** Listed entries follows **

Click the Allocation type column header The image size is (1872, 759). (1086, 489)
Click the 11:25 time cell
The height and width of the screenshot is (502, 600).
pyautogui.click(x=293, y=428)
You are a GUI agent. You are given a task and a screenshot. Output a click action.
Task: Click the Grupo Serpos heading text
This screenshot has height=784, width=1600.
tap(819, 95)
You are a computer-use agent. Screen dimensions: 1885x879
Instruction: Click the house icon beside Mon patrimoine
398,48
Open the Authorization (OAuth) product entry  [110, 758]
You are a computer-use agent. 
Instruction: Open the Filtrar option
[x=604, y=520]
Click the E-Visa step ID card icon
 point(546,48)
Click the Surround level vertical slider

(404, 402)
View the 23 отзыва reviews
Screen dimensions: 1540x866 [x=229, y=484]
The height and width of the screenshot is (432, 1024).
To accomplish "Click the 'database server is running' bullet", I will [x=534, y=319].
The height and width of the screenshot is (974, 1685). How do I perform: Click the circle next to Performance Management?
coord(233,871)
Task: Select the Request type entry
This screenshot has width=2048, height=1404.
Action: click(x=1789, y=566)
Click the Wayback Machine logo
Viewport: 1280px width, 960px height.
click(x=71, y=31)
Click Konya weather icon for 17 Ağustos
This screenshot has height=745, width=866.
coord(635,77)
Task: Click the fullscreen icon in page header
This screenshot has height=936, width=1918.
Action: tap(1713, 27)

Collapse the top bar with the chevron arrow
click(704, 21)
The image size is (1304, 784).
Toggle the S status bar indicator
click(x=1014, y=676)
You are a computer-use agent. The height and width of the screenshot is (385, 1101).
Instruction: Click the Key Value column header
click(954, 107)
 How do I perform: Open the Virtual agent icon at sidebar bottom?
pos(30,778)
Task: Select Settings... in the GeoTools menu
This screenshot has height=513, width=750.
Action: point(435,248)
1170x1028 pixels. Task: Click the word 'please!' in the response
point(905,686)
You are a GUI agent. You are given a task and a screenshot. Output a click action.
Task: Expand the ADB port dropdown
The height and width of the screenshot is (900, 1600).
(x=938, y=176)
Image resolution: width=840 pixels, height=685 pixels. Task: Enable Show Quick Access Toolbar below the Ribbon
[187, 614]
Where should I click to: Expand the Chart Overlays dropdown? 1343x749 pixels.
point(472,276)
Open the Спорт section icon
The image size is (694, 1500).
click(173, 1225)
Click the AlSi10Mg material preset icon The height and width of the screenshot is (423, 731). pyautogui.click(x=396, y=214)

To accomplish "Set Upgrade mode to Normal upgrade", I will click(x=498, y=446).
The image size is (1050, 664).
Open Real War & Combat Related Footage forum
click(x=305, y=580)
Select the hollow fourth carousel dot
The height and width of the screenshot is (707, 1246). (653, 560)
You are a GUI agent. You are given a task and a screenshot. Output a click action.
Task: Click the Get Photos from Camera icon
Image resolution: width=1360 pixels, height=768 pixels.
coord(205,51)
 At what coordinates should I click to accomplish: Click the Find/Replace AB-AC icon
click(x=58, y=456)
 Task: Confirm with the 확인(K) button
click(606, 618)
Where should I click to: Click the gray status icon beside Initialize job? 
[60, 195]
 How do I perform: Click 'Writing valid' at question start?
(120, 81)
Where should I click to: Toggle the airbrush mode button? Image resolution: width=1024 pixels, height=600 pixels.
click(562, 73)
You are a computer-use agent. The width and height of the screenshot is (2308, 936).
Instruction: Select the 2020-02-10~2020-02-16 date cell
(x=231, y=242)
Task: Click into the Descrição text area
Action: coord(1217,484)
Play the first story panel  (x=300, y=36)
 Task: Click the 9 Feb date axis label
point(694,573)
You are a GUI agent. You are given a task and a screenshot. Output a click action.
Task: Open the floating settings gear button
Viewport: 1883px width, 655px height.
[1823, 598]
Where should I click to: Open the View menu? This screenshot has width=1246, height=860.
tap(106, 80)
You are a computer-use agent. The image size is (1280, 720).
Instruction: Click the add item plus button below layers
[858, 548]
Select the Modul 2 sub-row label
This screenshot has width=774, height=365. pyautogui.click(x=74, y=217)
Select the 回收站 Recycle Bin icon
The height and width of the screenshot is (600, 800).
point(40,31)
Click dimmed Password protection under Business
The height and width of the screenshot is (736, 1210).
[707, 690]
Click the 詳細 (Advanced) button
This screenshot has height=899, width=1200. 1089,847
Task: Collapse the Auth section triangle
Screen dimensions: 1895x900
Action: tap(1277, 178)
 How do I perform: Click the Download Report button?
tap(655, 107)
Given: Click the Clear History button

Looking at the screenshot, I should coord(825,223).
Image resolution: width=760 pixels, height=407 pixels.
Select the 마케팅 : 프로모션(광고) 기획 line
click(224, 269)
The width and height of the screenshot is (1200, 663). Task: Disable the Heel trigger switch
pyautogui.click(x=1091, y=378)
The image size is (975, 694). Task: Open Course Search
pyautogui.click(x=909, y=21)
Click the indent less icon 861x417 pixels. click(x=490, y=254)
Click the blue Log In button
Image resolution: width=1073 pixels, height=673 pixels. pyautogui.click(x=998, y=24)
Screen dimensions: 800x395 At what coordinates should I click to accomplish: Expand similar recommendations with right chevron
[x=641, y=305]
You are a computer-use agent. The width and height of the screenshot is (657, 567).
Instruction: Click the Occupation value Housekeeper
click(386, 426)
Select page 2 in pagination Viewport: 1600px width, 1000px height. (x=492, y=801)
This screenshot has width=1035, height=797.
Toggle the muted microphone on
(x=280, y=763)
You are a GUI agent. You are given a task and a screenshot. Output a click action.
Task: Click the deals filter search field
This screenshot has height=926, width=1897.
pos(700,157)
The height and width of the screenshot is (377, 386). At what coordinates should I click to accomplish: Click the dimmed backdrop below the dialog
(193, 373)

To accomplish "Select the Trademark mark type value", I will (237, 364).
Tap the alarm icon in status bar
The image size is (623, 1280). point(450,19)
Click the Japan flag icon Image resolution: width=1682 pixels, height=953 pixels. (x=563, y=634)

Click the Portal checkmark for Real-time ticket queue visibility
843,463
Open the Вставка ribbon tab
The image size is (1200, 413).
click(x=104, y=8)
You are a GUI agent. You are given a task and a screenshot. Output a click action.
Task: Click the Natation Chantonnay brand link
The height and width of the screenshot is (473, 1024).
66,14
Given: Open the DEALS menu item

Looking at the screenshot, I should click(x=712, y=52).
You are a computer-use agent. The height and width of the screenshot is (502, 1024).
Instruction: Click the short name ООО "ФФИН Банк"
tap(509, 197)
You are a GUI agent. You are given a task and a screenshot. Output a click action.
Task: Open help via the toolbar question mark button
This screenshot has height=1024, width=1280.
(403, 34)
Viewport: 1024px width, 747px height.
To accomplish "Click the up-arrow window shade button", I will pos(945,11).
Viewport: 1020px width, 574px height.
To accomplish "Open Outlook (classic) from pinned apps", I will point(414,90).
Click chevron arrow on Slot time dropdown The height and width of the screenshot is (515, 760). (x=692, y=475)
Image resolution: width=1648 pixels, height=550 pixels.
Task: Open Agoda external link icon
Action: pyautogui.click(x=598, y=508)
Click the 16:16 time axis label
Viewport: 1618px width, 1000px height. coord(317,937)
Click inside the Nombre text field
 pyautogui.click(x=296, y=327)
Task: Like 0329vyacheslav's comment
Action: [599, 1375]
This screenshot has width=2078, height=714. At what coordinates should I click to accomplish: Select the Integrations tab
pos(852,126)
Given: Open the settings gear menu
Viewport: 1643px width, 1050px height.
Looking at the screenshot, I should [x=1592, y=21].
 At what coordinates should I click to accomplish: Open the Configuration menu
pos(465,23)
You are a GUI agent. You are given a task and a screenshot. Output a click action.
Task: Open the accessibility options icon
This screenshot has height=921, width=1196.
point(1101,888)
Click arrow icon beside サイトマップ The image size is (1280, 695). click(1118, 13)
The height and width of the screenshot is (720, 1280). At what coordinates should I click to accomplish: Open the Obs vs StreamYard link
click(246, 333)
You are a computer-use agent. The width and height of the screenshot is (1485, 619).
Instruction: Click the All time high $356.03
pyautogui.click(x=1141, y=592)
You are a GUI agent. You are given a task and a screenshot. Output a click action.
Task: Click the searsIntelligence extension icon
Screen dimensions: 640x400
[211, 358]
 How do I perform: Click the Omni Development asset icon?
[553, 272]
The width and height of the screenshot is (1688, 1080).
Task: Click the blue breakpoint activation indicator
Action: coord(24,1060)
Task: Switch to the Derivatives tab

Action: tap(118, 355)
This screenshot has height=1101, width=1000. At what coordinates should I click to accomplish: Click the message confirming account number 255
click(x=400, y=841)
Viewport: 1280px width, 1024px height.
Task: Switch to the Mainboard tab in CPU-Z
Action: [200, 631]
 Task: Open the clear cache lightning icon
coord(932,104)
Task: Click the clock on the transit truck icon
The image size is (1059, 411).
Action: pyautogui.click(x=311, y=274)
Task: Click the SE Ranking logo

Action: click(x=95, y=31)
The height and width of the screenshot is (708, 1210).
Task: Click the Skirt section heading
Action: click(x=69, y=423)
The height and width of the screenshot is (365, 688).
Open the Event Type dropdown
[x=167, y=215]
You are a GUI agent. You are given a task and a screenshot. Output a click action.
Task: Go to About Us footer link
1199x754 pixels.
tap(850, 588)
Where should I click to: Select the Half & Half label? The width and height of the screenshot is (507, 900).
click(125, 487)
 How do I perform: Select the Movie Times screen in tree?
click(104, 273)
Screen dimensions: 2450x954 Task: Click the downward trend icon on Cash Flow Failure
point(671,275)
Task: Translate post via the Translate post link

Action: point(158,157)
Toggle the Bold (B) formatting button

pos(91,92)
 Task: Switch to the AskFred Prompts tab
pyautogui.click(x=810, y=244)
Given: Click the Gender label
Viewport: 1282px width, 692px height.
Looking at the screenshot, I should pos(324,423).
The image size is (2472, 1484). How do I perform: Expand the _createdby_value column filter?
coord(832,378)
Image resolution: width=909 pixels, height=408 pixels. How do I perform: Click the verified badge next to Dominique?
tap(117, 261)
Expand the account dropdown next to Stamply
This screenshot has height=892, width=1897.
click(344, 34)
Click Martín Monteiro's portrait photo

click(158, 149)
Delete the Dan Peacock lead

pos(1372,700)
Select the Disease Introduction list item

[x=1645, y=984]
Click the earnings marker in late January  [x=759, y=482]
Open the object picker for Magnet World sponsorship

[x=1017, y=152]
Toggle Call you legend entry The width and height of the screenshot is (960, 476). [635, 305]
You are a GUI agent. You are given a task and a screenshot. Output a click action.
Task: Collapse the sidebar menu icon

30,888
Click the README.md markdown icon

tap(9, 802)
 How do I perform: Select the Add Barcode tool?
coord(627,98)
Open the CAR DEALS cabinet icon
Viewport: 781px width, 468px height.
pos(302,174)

** End of Listed entries **

### Your instructions
Set aside each line above that includes the string "entry" and report it.

### Output below
Open the Authorization (OAuth) product entry  [110, 758]
Task: Select the Request type entry
Toggle Call you legend entry The width and height of the screenshot is (960, 476). [635, 305]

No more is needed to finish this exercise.